The authors make reference to how, under a Brownian motion model, noise increases through time. This is a good point that’s often missed – I’ve brought this up to comparative biologists in the past, and they often retort that the signal of Brownian motion is never lost. This is very true, but if the noise is so large that is swamps the signal (look at figure 1 in this), then what’s the point? Drawing broad generalisations, I think this reflects how most biologists are taught statistics; we’re taught that bias is always a bad thing (beware a biased predictor! bad!) whereas machine learning people are fine absorbing a little bit of bias if the precision is sufficiently increased (intro chapter of this excellent book). Yes, under Brownian motion the central tendency doesn’t change, but the precision of your prediction is tiny because so much error is introduced given sufficient time. Thus we can still make inferences about the deep past, but sometimes we might do better asking a different question.
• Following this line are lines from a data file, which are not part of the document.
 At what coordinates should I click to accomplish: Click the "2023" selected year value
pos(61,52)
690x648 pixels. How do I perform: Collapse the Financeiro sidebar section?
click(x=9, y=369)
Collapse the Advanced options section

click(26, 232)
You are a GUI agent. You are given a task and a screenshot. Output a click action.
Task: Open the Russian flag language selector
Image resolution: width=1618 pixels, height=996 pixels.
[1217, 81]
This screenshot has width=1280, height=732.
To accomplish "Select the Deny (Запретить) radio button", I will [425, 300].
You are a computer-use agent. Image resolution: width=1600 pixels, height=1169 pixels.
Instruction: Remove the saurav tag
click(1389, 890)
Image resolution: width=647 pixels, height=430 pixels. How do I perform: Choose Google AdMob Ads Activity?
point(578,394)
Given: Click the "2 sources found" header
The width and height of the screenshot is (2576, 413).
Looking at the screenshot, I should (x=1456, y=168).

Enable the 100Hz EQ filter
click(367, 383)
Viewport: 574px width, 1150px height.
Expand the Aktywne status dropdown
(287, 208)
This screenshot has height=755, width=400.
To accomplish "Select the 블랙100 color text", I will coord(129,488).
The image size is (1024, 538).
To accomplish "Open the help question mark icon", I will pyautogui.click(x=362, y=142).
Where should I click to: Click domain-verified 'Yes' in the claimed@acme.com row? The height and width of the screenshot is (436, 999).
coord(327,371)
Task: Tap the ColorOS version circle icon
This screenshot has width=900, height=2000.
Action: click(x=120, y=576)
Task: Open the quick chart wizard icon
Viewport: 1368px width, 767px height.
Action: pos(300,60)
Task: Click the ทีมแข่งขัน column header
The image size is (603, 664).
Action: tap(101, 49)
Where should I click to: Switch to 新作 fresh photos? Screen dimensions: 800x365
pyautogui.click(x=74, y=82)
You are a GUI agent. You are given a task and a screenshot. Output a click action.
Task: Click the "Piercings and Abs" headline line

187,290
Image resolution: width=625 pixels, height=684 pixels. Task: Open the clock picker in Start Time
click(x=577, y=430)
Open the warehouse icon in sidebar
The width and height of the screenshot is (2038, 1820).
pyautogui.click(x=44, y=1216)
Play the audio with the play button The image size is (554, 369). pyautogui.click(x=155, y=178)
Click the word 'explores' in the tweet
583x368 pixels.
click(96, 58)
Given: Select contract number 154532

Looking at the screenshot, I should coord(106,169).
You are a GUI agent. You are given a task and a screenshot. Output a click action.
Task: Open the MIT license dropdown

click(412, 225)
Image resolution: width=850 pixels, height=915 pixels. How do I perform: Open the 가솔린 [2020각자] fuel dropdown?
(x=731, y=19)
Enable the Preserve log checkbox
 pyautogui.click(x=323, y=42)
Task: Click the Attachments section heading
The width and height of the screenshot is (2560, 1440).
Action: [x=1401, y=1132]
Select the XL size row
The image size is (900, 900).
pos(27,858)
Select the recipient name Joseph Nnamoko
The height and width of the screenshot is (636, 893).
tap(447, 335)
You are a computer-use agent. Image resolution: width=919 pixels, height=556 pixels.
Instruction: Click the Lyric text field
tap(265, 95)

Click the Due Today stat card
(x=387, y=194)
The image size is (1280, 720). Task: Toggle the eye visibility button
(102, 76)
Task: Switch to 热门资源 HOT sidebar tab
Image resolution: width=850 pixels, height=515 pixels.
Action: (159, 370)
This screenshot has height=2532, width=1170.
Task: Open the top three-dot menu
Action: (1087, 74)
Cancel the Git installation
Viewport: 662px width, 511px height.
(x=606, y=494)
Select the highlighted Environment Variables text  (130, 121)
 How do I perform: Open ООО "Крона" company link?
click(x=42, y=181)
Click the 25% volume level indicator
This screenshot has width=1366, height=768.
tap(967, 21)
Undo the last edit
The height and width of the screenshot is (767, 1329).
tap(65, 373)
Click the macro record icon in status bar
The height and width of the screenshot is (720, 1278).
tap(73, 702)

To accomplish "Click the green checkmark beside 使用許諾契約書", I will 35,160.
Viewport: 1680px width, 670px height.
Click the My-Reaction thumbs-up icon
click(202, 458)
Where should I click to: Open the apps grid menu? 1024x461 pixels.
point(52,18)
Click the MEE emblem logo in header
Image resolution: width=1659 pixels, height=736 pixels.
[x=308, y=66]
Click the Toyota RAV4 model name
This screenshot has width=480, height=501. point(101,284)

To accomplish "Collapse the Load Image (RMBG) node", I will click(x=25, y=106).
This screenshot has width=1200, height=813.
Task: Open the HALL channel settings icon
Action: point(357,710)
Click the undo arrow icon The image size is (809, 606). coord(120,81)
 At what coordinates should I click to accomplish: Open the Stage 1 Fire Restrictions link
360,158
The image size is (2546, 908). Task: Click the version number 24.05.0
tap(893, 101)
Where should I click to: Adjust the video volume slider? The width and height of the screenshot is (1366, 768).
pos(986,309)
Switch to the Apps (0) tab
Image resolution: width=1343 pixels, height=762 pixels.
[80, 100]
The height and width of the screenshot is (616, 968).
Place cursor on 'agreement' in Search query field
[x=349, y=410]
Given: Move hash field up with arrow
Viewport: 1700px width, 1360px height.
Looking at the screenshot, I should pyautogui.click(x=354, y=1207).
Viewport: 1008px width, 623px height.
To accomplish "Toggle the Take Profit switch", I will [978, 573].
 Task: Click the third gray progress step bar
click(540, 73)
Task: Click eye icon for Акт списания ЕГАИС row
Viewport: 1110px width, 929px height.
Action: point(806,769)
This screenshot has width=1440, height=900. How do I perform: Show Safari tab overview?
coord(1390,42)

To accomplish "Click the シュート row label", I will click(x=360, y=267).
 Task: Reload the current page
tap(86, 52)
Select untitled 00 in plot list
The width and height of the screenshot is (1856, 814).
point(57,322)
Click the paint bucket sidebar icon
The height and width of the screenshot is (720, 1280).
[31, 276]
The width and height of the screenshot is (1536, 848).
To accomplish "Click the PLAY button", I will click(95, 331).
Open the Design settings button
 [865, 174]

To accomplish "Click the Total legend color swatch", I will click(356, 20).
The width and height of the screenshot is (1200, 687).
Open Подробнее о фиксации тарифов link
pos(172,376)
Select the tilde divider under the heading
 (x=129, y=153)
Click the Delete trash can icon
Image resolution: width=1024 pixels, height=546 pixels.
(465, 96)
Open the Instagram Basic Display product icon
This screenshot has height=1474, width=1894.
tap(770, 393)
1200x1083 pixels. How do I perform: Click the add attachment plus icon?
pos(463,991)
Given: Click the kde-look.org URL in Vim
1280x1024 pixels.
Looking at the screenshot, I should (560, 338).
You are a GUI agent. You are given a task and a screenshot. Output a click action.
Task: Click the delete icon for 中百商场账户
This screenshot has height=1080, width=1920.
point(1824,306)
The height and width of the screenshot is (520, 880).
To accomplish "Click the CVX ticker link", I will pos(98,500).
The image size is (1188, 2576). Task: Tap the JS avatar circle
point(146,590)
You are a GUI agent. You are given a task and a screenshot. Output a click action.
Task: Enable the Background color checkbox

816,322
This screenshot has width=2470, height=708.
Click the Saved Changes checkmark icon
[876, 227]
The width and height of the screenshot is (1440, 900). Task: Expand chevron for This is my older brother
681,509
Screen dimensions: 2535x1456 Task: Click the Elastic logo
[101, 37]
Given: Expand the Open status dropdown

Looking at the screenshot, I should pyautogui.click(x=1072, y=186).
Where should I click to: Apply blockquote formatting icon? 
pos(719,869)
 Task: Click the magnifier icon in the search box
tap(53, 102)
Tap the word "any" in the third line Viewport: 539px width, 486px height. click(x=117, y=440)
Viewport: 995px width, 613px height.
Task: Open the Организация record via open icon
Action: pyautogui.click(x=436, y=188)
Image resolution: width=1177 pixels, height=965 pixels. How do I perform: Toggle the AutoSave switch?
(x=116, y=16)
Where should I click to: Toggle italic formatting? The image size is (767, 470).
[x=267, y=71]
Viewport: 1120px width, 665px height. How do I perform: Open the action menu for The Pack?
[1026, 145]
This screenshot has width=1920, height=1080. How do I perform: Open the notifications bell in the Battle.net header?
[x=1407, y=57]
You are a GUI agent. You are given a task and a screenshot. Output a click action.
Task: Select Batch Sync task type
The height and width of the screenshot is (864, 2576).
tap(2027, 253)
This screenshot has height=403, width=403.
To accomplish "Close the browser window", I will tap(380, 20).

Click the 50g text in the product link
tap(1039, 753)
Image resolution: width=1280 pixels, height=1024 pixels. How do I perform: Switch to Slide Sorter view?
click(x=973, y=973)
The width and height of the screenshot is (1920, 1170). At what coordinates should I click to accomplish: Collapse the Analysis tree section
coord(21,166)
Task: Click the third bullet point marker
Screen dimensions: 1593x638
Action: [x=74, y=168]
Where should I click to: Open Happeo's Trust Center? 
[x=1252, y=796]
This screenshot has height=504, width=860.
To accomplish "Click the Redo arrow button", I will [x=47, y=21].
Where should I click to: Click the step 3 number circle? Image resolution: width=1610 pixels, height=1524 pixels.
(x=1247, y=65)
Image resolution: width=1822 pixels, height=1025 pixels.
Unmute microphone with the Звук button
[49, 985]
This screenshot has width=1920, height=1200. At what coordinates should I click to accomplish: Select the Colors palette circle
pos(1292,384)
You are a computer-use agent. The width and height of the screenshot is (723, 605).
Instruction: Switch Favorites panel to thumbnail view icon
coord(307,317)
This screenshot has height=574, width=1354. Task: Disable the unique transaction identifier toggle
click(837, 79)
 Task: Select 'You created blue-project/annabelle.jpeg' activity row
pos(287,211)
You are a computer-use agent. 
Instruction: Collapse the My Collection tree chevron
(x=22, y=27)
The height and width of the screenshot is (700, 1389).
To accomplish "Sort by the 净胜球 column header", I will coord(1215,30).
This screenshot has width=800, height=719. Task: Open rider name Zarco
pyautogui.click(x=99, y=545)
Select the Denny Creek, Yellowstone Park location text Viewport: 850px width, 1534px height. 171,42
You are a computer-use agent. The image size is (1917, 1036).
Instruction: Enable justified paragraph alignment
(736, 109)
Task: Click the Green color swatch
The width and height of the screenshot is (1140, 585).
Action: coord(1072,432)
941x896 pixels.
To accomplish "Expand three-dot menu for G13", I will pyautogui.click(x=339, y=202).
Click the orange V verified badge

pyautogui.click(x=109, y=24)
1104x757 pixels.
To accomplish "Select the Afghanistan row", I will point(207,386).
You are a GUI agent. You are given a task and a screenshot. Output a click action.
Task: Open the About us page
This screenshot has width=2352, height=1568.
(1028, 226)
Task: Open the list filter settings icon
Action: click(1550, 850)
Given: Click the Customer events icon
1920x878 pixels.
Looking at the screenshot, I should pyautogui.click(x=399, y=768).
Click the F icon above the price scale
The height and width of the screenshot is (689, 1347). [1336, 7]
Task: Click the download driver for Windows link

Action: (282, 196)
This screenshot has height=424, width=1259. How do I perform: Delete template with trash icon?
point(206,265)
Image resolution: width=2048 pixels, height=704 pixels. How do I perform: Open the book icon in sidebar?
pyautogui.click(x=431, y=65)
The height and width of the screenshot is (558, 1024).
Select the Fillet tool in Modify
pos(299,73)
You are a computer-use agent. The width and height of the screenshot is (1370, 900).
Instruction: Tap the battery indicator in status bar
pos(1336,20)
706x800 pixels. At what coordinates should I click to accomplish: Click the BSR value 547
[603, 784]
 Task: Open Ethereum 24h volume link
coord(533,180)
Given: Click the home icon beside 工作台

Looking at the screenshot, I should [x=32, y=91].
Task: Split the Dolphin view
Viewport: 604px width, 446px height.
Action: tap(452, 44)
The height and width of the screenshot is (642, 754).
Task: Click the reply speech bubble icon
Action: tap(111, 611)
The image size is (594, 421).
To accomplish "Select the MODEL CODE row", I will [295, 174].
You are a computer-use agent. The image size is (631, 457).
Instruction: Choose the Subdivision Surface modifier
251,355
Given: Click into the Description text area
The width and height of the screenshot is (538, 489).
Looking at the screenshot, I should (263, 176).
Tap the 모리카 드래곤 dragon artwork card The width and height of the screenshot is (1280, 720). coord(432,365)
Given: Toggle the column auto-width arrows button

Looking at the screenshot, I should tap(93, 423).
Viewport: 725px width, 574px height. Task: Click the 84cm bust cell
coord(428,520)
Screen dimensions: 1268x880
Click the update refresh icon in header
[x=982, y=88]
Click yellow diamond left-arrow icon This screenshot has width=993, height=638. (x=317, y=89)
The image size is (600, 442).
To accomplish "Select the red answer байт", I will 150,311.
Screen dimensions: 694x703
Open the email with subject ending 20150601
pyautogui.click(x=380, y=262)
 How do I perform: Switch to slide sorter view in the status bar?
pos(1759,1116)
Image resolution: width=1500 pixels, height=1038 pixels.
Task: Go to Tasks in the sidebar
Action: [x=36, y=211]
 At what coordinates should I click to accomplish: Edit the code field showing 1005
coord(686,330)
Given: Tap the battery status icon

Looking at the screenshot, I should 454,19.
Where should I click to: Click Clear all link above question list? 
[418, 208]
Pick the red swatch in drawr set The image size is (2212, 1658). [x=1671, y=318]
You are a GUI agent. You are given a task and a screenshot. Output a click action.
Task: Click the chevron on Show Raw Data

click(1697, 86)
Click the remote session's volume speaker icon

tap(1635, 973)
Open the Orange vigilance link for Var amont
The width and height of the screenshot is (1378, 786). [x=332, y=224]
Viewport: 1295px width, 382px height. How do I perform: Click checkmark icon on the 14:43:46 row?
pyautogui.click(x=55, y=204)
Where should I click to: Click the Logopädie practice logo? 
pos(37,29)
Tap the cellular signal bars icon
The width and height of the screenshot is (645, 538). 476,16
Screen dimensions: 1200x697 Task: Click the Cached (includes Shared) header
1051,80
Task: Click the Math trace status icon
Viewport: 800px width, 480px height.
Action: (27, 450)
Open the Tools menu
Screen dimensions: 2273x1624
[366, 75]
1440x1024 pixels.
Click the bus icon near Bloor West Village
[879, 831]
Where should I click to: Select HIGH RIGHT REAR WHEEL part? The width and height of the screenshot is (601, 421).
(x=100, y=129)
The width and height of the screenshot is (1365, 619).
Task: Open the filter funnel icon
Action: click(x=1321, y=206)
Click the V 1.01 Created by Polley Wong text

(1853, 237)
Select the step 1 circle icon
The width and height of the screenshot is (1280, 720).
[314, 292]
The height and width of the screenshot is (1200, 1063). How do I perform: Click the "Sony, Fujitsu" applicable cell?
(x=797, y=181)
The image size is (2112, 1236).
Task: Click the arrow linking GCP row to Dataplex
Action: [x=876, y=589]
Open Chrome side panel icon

Which brings me to the different models that were tested, many of which are ~two decades old, which is awesome in every sense of the word. A lot of people are scrambling to build ever-more complicated models that incorporate more and more detail, and yet more are turning to methods like Approximate Bayesian Computation as the only way to fit such complex models. This paper shows that might not be needed: they/Lande simplify by taking polynomial approximations of difficult equations, and then work with those. I’m a huge fan of non-linear interactions, but even these can (under certain conditions) be linearised and approximated to draw inferences about biology. The authors go to some pains to talk about whether some of these models could be fitted to phylogenetic data (some already are); were we to make such simplifications I really can’t see why these, and even more complex models, couldn’t be.
In passing, it’s interesting that they view models of DNA evolution in phylogenetics as successfully integrated and all fine and dandy. I really don’t – I think we need to start taking into account geography, and I occasionally see someone talk about ways to integrate directional selection into phylogenetics which sounds fantastic. I shudder when I consider how many phylogenies are built using loci under incredibly strong directional selection, like rbcL and matK (I do it!), and in so doing violate so many of the assumptions phylogenetics is based on.